Pero mira, me molestan un poco tus maneras afectadas y tu actitud insolente cuando ninguneas a las que no son como tú, y por ningunear me refiero a infravalorar el discurso o a no considerar a una compañera interlocutora válida, sencillamente porque su estilo de vida o su aspecto es diferente, diametralmente diferente al tuyo. Ahí es cuando a mí me tocas en lo más profundo y me entran ganas de darte dos buenos “zascas”, primero por insolente y luego por inmadura. Y me entran ganas de decirte algunas cosas como por ejemplo que cuando algunas de nosotras ya nos estábamos peleando con la cultura machista de las instituciones académicas, asestando golpes al poder patriarcal desde los espacios de participación masculinizados, abriendo espacios de diálogo con un sentir distinto, con un modo diferente de hacer las cosas, poniendo nuestras casas y nuestras vidas en peligro para pisos francos de insumisos desertores del ejército, teniendo nuestros teléfonos pinchados, sabiendo que nos hacían fotos cuando salíamos de reuniones, generando espacios libres de machismo en contextos laborales profundamente capitalizados, tú, pequeña, cuando todo eso ocurría, estabas en la guardería o en primero de primaria.
Porque muchas de nosotras, más de las que te imaginas, y a las que rechazas o miras por encima del hombro porque lucimos escote o repiquetean nuestros pies por los caminos, hacemos feminismo desde la vida cotidiana. Dedicamos horas de nuestra jornada laboral a cuadrar horarios para conciliar la vida laboral y familiar, las crianzas en plena crisis de los cuidados, no la nuestra, sino de muchas otras que están bajo nuestra responsabilidad. Nos enfrentamos a nuestras parejas, a nuestros hijos e hijas, a nuestros padres y madres, día a día, para deconstruir fórmulas sagradas que constituyen una losa. Hacemos encajes de bolillos para asistir a las manifestaciones que tu convocas desde tu casa okupa o desde tu espacio feminista hiperdesarrollado. Nos va la vida en ello, cielo.
¿Y tú me juzgas porque me maquillo? ¿En serio? Cansa un poco, ¿sabes? Enfréntate a mí porque tenemos opiniones distintas sobre un mismo tema. Lo hablamos y me enseñas. Quizás te des cuenta de que yo también puedo enseñarte algunas cosas. Pero quiero que sepas que te equivocas desde ese púlpito en el que te has subido y que muchas de nosotras hemos construido para ti desde hace mucho tiempo. Porque te sientes libre para expresarte, como yo, porque muchas se desangraron en la lucha, generaron las cuotas que te representan, consiguieron las leyes que te dan cobertura, compraron la libertad con la sangre, amiga. Esas, sí, las vacas sagradas que ahora rechazas, las de la doble militancia que tanto te repugna.
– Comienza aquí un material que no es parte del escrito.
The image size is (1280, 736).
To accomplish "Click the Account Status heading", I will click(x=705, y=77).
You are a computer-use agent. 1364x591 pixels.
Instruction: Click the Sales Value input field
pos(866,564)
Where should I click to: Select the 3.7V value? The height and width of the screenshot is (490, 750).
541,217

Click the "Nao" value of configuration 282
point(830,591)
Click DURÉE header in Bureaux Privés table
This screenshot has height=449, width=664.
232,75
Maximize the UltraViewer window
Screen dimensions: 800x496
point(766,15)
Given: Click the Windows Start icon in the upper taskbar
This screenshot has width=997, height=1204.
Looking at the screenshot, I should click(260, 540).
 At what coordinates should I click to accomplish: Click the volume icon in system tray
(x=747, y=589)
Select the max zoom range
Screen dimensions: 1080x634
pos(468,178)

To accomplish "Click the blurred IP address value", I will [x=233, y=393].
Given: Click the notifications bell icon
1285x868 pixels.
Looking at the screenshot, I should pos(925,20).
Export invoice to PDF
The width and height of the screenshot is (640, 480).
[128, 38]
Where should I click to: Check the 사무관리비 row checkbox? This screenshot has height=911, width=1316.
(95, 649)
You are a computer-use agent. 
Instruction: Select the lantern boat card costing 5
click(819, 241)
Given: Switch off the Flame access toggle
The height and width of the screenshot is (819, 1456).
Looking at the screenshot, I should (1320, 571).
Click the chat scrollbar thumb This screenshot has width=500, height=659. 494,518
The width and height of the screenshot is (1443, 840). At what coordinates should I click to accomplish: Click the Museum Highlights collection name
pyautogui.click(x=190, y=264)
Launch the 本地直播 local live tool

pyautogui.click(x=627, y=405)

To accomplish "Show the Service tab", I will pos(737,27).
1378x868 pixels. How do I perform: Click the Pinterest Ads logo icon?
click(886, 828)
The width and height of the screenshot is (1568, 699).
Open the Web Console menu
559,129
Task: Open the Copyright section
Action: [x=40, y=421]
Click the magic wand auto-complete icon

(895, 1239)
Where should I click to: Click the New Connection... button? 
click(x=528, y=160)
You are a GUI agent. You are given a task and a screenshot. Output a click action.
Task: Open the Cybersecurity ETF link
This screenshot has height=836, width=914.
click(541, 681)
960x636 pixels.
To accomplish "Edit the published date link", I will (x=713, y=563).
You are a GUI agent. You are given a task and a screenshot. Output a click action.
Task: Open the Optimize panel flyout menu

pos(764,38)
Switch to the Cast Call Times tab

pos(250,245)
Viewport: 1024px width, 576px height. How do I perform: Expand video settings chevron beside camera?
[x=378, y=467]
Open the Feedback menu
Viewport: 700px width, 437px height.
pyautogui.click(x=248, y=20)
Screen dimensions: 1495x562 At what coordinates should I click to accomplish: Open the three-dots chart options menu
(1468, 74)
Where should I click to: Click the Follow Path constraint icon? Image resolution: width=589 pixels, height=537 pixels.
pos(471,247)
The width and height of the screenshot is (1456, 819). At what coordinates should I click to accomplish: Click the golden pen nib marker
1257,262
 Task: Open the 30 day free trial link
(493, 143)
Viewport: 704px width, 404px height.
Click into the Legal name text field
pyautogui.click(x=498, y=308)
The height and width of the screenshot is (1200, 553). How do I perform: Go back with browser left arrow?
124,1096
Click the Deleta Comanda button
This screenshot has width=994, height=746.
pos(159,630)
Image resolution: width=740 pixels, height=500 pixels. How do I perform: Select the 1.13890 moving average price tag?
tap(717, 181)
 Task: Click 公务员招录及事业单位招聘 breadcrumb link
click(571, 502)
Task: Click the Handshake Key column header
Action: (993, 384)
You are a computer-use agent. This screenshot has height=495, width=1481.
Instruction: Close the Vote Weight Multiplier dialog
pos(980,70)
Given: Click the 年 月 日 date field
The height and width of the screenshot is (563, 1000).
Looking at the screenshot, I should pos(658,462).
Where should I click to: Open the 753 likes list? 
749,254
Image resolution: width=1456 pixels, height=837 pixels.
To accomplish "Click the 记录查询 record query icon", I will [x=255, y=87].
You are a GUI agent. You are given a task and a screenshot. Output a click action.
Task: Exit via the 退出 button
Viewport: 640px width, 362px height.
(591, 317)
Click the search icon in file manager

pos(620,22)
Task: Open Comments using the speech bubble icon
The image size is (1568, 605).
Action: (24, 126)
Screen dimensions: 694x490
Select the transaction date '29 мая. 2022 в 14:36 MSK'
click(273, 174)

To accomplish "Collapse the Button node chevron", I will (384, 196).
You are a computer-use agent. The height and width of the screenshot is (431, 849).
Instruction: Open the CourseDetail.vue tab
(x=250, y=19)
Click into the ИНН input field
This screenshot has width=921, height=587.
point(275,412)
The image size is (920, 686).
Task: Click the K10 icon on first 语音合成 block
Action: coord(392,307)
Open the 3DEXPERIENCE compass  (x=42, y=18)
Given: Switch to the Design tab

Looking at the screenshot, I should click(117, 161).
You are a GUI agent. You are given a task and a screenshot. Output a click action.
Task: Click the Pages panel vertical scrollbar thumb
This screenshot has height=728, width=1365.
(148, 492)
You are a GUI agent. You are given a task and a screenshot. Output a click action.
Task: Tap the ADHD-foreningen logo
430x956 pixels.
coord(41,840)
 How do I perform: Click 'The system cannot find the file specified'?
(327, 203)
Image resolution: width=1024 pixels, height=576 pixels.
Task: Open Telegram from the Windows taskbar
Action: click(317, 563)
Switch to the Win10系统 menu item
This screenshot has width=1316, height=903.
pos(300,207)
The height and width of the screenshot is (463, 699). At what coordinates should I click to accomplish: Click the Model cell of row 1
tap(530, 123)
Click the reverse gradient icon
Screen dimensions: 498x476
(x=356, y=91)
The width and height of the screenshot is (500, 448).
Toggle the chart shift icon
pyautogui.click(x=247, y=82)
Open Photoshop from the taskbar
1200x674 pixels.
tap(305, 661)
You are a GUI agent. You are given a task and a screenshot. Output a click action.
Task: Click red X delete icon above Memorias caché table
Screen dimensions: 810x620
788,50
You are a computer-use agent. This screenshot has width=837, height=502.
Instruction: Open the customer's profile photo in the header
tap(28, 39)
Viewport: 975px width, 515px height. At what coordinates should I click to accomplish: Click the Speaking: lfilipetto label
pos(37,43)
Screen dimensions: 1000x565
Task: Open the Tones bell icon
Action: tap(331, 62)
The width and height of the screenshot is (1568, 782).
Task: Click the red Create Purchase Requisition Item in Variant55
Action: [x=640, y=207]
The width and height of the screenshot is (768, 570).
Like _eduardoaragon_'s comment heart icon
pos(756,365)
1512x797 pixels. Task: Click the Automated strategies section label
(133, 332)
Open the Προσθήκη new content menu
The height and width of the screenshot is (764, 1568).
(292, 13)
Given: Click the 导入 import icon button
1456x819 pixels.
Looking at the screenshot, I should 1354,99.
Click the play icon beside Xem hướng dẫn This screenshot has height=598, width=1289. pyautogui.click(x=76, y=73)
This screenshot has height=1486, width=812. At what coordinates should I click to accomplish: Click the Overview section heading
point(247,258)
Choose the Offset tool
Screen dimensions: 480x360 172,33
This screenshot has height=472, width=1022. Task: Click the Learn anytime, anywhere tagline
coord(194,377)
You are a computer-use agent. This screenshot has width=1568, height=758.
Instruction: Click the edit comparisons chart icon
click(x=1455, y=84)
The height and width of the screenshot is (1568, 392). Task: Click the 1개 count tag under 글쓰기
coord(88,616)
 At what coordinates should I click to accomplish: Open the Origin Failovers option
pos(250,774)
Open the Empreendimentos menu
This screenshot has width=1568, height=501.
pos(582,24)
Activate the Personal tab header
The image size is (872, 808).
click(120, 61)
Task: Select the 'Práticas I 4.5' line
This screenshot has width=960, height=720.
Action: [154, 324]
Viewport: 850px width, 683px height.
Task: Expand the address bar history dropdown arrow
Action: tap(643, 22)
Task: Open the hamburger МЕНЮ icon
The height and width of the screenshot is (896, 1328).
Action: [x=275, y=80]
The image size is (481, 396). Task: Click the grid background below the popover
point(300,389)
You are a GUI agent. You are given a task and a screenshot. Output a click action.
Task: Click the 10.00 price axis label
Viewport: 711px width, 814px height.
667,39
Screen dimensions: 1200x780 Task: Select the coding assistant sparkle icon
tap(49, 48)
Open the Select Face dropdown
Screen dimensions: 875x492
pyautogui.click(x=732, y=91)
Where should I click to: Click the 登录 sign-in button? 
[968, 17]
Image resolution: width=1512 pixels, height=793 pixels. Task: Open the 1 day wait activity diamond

La cosificación entre compañeras es una trampa y no nos debemos permitir el lujo de caer en ella. Y vamos a comernos los estereotipos con papas y a respetar un poquito a la que se puso tetas, ya lo hablamos con una cerveza y nos reímos si tú quieres, y te enseño las mías que son de traca. Que demasiada violencia soportamos ya como para tener que soportar el descrédito entre nosotras mismas por una mísera depilación o un vestido de modista.
La calle es nuestra, compañera. Vamos a tomarla y hacer que sea digna, segura e igualitaria para todas. Este mundo nos pertenece y vamos a darle un giro de una vez por todas para disfrutarlo en equidad y belleza. No pienso tirar la toalla, no, esta encomienda es sagrada. Pero también quiero que sepas una cosa, si yo no puedo ir con tacones, entonces, esta no es mi revolución.